BRIEF
Count lines, not occurrences: report how many lines in the records hold the string "label", and nothing else.

DATA SUPPLIED

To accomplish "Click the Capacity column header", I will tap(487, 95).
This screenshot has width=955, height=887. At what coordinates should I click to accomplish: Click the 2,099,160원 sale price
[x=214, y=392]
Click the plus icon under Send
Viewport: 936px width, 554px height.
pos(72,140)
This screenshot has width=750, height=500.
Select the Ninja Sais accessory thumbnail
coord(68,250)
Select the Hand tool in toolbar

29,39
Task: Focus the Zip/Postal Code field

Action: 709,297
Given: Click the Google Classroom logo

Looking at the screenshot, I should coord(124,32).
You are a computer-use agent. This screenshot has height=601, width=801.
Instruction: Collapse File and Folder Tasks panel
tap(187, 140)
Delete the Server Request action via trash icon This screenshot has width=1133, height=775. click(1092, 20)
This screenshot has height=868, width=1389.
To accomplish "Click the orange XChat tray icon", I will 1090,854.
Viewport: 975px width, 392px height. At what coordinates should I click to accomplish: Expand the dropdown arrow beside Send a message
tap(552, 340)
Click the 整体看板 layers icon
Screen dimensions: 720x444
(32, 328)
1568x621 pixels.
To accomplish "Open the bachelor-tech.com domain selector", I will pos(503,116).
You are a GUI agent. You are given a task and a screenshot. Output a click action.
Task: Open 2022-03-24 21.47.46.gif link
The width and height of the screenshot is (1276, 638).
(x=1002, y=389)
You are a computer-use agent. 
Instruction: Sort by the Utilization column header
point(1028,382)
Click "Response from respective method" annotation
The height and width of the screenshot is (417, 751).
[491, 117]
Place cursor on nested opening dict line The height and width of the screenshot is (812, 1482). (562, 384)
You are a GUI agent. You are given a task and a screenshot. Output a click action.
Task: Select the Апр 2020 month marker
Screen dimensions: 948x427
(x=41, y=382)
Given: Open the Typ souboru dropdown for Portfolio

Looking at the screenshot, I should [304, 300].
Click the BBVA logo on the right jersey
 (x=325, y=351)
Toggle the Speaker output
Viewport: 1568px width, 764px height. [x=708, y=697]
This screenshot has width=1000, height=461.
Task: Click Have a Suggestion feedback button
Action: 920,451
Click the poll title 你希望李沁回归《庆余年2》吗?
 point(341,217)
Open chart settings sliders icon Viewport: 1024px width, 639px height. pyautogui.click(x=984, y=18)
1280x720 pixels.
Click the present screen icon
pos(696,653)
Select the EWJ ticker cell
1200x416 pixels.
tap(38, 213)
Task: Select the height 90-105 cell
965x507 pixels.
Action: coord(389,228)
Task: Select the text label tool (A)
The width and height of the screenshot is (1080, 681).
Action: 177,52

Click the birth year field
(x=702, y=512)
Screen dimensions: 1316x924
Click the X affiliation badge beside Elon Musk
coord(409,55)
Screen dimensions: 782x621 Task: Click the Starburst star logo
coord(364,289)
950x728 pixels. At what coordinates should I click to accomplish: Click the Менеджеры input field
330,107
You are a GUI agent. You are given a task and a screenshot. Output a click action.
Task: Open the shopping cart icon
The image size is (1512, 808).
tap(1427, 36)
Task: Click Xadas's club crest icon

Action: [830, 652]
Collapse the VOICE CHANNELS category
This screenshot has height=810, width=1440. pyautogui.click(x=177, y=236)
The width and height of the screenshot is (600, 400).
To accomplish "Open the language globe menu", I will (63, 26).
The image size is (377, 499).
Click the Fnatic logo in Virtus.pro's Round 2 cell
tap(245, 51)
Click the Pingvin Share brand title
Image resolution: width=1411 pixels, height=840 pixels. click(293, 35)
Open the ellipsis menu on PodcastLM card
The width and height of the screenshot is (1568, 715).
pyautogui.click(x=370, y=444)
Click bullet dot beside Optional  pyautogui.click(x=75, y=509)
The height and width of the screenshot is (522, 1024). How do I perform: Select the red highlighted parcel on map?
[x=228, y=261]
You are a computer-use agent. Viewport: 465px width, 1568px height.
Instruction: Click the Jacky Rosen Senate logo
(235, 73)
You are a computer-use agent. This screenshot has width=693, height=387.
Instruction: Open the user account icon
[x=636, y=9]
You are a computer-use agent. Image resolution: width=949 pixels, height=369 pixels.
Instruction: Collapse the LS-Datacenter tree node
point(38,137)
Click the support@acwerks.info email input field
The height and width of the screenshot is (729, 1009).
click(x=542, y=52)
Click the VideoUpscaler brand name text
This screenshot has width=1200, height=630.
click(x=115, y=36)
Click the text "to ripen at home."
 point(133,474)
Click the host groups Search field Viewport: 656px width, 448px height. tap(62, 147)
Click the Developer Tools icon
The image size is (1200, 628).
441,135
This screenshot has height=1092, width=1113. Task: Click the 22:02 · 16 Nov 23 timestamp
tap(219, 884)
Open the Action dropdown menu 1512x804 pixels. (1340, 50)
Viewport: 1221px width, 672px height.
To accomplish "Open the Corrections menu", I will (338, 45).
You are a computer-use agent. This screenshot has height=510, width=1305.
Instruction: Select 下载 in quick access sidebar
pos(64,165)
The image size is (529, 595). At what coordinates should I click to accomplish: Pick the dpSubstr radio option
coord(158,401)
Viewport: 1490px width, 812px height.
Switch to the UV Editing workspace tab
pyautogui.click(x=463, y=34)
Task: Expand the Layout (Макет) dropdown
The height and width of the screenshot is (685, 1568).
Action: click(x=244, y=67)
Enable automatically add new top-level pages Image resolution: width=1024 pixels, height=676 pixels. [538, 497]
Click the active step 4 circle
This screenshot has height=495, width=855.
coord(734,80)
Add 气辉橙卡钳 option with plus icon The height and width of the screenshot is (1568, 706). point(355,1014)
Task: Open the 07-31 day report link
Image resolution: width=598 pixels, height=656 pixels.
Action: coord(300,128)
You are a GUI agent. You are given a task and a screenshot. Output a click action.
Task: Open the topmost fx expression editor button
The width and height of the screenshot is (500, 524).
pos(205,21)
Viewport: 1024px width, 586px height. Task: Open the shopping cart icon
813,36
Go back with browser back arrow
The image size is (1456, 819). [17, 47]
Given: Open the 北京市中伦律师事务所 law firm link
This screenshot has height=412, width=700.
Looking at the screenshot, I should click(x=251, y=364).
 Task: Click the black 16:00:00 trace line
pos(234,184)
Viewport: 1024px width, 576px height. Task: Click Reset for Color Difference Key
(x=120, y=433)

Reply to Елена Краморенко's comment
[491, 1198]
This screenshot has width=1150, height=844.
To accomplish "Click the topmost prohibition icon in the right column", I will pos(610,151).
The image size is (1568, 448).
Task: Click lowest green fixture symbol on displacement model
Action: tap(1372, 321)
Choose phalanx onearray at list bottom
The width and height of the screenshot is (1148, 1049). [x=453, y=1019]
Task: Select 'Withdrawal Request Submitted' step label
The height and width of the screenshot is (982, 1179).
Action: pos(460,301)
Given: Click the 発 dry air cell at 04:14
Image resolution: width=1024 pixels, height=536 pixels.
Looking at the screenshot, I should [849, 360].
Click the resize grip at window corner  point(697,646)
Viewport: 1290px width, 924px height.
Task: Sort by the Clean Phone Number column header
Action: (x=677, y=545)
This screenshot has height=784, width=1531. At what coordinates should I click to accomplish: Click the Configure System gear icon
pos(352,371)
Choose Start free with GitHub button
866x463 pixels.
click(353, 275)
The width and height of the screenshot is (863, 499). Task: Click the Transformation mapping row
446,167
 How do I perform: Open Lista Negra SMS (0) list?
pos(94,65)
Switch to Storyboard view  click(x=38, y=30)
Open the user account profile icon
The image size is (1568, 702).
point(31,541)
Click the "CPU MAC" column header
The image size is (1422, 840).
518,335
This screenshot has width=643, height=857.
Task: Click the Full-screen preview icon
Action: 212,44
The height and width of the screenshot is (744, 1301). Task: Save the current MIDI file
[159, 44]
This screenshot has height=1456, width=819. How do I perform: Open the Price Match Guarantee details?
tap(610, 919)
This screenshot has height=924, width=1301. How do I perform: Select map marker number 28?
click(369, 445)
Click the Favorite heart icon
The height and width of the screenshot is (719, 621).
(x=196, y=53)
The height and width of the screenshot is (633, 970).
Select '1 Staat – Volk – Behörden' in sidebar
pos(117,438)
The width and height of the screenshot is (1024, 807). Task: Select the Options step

ANSWER TO THE PROBLEM
2